## The problem
Write out exactly the lines running from the one that contains "Click the ibm_torino green online indicator" through the end of the material.

## Data to use
::::::::

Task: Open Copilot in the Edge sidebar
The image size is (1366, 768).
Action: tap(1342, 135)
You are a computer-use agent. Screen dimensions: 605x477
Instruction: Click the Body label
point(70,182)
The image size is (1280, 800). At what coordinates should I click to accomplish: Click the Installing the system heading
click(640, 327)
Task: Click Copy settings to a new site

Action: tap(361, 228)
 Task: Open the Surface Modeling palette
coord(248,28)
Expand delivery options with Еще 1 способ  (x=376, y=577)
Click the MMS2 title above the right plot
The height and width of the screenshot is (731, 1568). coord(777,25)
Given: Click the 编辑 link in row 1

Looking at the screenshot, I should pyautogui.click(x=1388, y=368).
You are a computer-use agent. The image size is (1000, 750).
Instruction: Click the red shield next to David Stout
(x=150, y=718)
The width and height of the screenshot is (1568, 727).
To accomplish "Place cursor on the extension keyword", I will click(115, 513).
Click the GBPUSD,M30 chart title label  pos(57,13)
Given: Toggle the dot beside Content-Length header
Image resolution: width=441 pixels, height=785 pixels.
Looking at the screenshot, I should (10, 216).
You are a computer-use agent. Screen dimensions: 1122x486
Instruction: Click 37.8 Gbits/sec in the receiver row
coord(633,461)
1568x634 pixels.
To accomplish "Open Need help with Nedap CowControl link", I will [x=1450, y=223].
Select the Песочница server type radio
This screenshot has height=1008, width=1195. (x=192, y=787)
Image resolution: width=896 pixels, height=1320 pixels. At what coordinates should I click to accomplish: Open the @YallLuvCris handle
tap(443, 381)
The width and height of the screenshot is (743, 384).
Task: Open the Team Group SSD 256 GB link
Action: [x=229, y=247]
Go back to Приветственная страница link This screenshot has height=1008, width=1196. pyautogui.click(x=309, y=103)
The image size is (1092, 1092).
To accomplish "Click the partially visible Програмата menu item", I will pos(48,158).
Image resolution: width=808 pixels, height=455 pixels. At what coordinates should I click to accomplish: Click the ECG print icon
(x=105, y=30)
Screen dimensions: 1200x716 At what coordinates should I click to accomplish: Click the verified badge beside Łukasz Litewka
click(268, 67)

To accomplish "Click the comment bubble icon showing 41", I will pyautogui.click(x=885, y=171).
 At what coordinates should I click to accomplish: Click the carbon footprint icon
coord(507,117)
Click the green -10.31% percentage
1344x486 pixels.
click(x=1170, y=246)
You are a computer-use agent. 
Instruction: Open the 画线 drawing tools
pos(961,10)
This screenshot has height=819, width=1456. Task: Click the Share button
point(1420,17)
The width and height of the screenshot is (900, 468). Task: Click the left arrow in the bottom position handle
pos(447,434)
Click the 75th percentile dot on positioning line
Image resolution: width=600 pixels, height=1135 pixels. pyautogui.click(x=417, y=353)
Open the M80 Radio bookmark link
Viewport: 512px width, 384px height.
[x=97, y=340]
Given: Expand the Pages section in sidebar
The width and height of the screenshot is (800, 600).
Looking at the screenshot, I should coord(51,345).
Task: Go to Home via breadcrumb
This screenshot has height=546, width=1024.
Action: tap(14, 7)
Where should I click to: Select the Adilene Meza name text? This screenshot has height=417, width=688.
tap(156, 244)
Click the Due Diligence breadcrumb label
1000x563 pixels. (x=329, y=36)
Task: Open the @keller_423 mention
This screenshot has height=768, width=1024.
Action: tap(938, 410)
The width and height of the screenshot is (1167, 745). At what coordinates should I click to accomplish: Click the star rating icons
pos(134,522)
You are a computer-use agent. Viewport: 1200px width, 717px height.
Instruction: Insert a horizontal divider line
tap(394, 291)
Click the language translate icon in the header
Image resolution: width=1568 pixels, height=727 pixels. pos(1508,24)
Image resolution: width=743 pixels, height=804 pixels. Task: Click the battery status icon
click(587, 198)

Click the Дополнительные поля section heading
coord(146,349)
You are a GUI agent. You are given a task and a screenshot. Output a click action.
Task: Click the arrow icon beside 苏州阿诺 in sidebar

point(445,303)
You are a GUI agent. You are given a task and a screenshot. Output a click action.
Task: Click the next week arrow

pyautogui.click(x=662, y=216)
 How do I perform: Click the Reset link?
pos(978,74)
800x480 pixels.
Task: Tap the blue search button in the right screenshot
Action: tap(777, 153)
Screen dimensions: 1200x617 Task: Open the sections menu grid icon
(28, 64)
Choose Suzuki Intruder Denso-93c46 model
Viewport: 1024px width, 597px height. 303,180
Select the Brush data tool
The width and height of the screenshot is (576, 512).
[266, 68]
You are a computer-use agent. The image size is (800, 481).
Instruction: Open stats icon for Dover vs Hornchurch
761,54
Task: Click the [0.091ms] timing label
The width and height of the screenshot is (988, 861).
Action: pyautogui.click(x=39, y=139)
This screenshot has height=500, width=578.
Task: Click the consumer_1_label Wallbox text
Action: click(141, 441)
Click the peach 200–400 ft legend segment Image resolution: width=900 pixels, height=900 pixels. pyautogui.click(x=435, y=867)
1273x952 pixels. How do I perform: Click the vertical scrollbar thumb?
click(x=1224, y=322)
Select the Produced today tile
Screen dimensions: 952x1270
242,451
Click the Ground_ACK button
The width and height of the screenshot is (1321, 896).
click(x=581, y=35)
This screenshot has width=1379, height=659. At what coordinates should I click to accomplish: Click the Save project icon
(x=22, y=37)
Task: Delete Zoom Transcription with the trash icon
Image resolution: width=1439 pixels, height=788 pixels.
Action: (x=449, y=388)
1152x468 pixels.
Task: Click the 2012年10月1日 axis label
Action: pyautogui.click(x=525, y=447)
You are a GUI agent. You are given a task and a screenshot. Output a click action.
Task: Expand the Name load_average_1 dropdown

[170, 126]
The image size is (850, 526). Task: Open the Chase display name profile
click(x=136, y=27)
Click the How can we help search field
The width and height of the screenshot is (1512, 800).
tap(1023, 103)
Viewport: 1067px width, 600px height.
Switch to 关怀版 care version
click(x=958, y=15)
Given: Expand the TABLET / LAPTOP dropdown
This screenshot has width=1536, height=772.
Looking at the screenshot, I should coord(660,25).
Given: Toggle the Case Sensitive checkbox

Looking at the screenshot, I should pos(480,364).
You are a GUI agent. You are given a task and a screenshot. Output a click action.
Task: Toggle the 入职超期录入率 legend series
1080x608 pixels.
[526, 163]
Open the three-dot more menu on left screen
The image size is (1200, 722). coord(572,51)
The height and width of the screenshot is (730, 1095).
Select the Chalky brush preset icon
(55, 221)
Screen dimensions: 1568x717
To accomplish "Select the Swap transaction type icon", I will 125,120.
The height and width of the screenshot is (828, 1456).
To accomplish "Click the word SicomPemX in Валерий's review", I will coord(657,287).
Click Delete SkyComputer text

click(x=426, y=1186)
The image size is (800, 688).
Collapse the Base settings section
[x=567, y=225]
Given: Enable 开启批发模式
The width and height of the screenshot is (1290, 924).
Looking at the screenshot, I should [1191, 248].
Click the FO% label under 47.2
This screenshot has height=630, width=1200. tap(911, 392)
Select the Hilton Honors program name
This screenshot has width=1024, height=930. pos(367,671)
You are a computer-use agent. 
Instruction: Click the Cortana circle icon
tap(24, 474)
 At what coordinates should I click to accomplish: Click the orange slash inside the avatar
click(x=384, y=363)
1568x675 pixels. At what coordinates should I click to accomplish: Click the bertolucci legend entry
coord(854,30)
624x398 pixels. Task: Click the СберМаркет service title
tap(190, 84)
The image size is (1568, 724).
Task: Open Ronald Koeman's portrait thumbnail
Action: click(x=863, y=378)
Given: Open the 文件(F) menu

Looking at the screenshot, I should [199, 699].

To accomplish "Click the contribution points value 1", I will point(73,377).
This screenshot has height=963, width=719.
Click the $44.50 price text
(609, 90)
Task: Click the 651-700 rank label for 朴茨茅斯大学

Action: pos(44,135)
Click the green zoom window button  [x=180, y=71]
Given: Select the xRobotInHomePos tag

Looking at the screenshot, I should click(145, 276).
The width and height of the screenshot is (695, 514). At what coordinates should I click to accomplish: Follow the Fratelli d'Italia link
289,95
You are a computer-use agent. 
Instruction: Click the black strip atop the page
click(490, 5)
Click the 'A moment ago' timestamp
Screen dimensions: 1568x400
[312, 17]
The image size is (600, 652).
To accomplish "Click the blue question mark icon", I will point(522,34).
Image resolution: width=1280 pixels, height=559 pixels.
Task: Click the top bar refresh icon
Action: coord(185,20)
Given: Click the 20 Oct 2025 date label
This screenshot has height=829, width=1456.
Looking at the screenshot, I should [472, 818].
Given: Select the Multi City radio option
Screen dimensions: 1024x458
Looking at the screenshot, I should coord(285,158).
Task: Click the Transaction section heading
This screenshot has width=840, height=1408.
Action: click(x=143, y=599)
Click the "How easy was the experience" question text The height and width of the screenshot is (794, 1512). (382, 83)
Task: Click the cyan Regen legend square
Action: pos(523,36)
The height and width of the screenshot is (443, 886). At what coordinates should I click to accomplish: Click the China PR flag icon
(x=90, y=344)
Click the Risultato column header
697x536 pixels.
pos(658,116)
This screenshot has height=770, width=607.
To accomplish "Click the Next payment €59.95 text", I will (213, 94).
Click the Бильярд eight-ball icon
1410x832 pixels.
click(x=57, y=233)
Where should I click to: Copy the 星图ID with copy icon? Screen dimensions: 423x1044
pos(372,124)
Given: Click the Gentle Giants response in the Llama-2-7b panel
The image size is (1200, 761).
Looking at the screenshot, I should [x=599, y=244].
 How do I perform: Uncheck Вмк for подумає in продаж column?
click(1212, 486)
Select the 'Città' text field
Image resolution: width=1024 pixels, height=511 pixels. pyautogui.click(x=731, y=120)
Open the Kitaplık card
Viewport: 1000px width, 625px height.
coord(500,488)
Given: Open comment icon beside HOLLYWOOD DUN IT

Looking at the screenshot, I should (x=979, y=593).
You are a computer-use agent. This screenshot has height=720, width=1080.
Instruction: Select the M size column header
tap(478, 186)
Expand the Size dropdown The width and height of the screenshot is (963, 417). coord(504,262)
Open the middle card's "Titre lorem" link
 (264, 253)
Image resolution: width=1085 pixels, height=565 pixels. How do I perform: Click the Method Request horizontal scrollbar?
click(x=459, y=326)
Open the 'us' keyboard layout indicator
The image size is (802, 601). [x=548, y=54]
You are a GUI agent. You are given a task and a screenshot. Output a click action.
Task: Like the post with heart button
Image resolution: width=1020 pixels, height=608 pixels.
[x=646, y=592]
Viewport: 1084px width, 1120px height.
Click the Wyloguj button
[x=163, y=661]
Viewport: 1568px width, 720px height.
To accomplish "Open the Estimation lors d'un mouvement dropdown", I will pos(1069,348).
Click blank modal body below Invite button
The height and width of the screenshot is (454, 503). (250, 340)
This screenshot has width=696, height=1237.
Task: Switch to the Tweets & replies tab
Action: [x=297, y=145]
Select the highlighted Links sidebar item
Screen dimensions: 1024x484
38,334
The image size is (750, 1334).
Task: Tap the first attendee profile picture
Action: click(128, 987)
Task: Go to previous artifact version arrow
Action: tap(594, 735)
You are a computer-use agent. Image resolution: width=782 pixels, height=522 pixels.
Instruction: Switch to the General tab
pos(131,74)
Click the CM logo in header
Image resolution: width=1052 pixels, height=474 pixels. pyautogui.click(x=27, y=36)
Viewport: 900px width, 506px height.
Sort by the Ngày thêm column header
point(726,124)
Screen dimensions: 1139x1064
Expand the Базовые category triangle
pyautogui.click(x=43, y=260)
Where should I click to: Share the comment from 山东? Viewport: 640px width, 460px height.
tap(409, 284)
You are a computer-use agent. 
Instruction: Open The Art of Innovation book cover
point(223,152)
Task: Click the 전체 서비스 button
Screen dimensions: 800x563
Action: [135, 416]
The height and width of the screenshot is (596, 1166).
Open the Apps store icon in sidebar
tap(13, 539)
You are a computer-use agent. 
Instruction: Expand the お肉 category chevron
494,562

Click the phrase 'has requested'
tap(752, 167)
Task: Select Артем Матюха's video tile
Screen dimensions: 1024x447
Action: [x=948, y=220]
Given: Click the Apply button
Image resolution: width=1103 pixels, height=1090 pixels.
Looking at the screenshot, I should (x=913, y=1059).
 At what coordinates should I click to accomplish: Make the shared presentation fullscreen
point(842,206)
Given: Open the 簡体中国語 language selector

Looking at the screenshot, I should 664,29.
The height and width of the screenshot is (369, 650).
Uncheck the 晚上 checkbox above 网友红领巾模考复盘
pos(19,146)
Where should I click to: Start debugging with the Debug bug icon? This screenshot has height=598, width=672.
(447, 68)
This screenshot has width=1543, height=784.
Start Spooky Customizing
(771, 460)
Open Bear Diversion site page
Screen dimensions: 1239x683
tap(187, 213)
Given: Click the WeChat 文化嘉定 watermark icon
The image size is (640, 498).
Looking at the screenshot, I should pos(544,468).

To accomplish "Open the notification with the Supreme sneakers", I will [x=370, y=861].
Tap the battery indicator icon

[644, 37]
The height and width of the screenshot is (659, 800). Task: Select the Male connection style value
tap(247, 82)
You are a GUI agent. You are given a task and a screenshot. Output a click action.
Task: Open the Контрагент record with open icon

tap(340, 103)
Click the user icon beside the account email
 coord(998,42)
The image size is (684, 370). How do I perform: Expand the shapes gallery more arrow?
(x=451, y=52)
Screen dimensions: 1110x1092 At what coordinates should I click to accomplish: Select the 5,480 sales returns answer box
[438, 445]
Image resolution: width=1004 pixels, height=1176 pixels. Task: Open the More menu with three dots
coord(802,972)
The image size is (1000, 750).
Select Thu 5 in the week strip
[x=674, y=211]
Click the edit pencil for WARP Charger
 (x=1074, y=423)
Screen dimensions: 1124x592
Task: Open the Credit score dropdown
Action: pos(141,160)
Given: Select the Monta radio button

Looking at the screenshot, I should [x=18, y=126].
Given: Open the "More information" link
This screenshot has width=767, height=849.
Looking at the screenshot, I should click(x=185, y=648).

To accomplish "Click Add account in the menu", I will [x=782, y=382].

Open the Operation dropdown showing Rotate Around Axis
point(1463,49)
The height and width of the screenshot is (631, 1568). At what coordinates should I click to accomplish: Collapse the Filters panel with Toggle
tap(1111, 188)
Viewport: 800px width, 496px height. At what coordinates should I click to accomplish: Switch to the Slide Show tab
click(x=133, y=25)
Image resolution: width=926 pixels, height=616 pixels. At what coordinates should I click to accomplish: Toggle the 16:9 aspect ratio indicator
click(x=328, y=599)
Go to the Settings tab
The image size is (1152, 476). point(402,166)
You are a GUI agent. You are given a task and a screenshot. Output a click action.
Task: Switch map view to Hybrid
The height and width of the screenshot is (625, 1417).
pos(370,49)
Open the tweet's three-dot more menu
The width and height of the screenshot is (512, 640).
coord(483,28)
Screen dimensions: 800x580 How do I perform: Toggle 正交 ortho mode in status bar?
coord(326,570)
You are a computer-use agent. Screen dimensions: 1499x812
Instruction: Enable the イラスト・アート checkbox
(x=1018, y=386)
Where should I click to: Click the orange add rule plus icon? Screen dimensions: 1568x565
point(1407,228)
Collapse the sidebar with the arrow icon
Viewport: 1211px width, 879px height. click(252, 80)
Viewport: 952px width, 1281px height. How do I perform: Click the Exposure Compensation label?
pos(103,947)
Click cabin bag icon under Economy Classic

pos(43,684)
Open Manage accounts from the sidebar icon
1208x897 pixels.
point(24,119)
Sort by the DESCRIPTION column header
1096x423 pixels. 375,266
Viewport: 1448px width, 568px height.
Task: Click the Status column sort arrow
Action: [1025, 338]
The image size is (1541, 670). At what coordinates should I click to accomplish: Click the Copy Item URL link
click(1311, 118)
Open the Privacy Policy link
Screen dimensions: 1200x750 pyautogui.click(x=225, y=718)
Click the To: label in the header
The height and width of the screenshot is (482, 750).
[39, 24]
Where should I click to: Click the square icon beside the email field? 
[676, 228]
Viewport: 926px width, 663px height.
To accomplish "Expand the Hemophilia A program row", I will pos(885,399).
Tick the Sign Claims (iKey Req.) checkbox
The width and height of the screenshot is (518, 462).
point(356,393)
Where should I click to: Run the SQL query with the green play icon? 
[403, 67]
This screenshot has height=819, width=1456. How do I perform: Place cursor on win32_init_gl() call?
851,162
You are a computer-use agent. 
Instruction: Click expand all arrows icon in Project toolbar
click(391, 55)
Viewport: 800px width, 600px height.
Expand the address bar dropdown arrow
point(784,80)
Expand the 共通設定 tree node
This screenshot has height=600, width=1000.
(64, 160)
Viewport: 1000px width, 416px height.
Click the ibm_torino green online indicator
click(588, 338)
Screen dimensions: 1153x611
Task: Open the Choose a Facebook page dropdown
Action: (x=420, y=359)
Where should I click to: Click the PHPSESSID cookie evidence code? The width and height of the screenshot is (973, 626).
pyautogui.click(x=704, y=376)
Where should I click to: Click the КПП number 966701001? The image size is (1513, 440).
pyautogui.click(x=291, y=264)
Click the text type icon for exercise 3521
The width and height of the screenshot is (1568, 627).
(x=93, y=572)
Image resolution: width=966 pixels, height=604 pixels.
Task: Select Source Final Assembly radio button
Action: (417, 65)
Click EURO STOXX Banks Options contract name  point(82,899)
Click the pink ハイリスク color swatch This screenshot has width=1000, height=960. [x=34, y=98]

::::::::

## Answer to this problem
Click the ibm_torino green online indicator
click(588, 338)
Screen dimensions: 1153x611
Task: Open the Choose a Facebook page dropdown
Action: (x=420, y=359)
Where should I click to: Click the PHPSESSID cookie evidence code? The width and height of the screenshot is (973, 626).
pyautogui.click(x=704, y=376)
Where should I click to: Click the КПП number 966701001? The image size is (1513, 440).
pyautogui.click(x=291, y=264)
Click the text type icon for exercise 3521
The width and height of the screenshot is (1568, 627).
(x=93, y=572)
Image resolution: width=966 pixels, height=604 pixels.
Task: Select Source Final Assembly radio button
Action: (417, 65)
Click EURO STOXX Banks Options contract name  point(82,899)
Click the pink ハイリスク color swatch This screenshot has width=1000, height=960. [x=34, y=98]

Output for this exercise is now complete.